Consigne 1 – Relevez toutes les lignes des enregistrements où figure le mot « your », en tenant compte de la casse.

Document –
WOZZECK d'Alban Berg


WOZZECK
Opéra en trois actes et quinze scènes
Livret du compositeur d’après le drame Wozzeck de Georg Büchner
Création au Staatsoper de Berlin le 14 décembre 1925.
Nouvelle production en coproduction avec le Vlaamse Opera d’Anvers
20 mars 2001
Que les temps sont changés, dirait Racine ! 1973 : création de Wozzeck à Marseille, juste après Lyon, avec, en Marie, une Danny Barraud bouleversante. Salle presque déserte.  Reprise en 1981, dans une autre production, en allemand : la salle se vidait lentement… En cette dernière, trente ans après, la salle, debout, semble ne pas laisser partir les artistes. Nombre de spectateurs, présents en 81, au souvenir de leur rejet d’alors, m’avouent faire amende honorable, s’étonnent, gênés rétrospectivement de leur attitude.

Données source
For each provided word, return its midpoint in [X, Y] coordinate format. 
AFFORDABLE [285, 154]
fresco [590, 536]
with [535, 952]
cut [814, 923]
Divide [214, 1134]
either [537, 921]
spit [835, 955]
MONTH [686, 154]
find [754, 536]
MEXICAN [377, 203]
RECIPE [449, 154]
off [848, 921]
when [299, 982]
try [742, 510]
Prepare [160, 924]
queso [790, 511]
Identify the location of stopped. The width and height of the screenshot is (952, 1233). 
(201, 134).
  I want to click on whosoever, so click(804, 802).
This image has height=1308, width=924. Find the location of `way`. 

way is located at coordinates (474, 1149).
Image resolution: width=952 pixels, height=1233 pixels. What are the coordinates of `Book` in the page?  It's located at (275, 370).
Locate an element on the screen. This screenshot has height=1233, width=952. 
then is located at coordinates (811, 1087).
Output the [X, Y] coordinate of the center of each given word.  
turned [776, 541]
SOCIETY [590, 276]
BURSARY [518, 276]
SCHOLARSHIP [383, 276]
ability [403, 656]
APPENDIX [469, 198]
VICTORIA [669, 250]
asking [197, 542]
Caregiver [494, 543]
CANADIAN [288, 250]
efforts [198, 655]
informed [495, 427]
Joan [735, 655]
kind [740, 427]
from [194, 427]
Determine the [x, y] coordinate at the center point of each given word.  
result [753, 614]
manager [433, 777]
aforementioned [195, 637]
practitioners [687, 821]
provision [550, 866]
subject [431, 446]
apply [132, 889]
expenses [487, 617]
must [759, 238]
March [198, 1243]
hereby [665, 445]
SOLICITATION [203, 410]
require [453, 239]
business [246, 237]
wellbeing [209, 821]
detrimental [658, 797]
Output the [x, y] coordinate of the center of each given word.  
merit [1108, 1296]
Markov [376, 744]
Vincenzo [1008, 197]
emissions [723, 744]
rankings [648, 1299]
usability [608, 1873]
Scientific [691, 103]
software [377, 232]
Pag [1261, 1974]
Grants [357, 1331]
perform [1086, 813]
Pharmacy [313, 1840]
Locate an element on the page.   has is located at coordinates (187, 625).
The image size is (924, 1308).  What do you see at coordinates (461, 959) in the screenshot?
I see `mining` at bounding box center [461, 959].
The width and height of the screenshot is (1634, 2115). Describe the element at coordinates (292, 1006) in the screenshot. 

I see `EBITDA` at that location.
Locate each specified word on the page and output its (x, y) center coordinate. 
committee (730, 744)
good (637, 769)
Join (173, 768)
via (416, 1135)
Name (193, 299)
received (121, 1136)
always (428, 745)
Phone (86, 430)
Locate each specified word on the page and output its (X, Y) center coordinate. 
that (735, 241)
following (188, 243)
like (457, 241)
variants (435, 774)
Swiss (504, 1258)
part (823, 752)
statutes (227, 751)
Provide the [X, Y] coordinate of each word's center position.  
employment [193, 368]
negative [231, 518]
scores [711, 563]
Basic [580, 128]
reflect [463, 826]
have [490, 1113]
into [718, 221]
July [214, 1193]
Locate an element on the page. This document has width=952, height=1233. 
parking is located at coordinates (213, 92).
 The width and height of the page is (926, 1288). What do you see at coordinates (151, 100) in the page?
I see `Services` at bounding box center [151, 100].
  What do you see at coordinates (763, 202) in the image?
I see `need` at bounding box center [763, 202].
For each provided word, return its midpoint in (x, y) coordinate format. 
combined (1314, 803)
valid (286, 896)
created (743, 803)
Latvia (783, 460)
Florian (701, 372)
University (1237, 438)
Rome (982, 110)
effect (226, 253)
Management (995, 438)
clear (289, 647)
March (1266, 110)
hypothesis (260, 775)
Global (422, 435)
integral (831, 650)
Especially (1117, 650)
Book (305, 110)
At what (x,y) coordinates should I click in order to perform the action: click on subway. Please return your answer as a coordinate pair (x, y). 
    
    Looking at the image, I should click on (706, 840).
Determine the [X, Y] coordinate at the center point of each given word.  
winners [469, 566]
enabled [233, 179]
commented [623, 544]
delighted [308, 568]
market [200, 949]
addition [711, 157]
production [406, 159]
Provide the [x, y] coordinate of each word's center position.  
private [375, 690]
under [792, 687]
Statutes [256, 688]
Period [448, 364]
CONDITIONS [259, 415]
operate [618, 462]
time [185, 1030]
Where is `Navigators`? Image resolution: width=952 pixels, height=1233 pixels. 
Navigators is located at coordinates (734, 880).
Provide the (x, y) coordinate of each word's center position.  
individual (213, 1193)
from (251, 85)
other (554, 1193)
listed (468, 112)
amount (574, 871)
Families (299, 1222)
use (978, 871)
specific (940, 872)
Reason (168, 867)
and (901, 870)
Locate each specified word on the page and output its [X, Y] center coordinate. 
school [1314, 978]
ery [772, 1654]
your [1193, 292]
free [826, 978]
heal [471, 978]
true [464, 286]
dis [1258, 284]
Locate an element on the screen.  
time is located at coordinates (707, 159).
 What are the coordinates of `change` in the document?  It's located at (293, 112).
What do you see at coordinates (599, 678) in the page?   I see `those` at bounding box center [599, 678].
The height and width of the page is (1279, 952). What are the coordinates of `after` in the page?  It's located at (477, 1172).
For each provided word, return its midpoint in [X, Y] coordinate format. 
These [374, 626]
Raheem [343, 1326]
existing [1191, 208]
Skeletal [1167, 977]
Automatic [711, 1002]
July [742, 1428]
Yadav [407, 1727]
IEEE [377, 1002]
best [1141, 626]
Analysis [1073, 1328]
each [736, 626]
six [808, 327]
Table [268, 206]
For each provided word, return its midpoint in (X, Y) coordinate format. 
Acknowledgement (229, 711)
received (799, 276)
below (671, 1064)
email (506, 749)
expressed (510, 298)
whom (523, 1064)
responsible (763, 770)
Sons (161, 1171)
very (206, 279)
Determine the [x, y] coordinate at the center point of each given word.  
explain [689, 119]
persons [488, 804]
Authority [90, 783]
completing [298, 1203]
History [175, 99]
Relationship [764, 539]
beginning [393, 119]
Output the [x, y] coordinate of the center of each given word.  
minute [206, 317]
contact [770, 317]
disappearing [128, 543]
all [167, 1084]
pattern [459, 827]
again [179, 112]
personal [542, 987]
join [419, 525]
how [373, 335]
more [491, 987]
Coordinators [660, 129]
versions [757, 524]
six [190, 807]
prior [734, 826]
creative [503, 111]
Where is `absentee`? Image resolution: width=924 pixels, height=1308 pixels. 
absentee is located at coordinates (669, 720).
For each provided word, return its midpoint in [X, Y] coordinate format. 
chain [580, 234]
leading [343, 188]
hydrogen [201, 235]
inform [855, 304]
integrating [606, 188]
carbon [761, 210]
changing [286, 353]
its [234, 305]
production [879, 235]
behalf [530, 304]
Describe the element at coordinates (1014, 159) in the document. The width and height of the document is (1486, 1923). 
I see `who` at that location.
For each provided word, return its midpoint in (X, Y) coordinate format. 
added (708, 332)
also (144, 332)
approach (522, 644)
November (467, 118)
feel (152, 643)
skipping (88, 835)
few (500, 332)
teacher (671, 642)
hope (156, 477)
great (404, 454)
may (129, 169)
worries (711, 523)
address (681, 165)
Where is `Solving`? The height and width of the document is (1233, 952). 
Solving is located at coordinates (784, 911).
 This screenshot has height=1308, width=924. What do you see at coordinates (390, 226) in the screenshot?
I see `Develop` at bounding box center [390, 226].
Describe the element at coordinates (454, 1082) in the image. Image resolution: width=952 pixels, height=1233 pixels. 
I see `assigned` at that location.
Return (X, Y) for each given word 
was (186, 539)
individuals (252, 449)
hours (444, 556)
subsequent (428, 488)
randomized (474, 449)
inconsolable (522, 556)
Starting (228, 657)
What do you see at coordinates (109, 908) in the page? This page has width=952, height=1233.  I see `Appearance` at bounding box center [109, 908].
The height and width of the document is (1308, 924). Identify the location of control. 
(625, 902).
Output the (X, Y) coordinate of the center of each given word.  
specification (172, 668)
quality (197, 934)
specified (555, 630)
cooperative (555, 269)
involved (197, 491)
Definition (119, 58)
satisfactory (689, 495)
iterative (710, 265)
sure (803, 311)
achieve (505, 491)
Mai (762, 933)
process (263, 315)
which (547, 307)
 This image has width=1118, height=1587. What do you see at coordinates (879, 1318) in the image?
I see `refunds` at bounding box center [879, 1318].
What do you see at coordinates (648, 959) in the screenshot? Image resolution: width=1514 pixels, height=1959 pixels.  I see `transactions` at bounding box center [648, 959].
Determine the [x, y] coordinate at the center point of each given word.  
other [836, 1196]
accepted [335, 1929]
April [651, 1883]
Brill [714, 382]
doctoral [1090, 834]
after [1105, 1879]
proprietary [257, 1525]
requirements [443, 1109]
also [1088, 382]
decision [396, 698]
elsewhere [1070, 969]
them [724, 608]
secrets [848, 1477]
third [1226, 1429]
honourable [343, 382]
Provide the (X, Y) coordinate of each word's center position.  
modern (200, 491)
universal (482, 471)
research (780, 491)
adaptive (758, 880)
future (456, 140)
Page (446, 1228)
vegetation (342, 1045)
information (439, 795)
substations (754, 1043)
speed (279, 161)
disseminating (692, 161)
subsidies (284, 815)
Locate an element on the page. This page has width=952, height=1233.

Consigne 2 – Reproduisez à l'identique, s'il vous plaît, tout ce qui va de « Nouvelle production en » jusqu'à « de leur attitude. » dans le texte sur Wozzeck.

Résultat final 1 –
At what (x,y) coordinates should I click in order to perform the action: click on subway. Please return your answer as a coordinate pair (x, y). 
your [1193, 292]

Résultat final 2 –
Nouvelle production en coproduction avec le Vlaamse Opera d’Anvers
20 mars 2001
Que les temps sont changés, dirait Racine ! 1973 : création de Wozzeck à Marseille, juste après Lyon, avec, en Marie, une Danny Barraud bouleversante. Salle presque déserte.  Reprise en 1981, dans une autre production, en allemand : la salle se vidait lentement… En cette dernière, trente ans après, la salle, debout, semble ne pas laisser partir les artistes. Nombre de spectateurs, présents en 81, au souvenir de leur rejet d’alors, m’avouent faire amende honorable, s’étonnent, gênés rétrospectivement de leur attitude.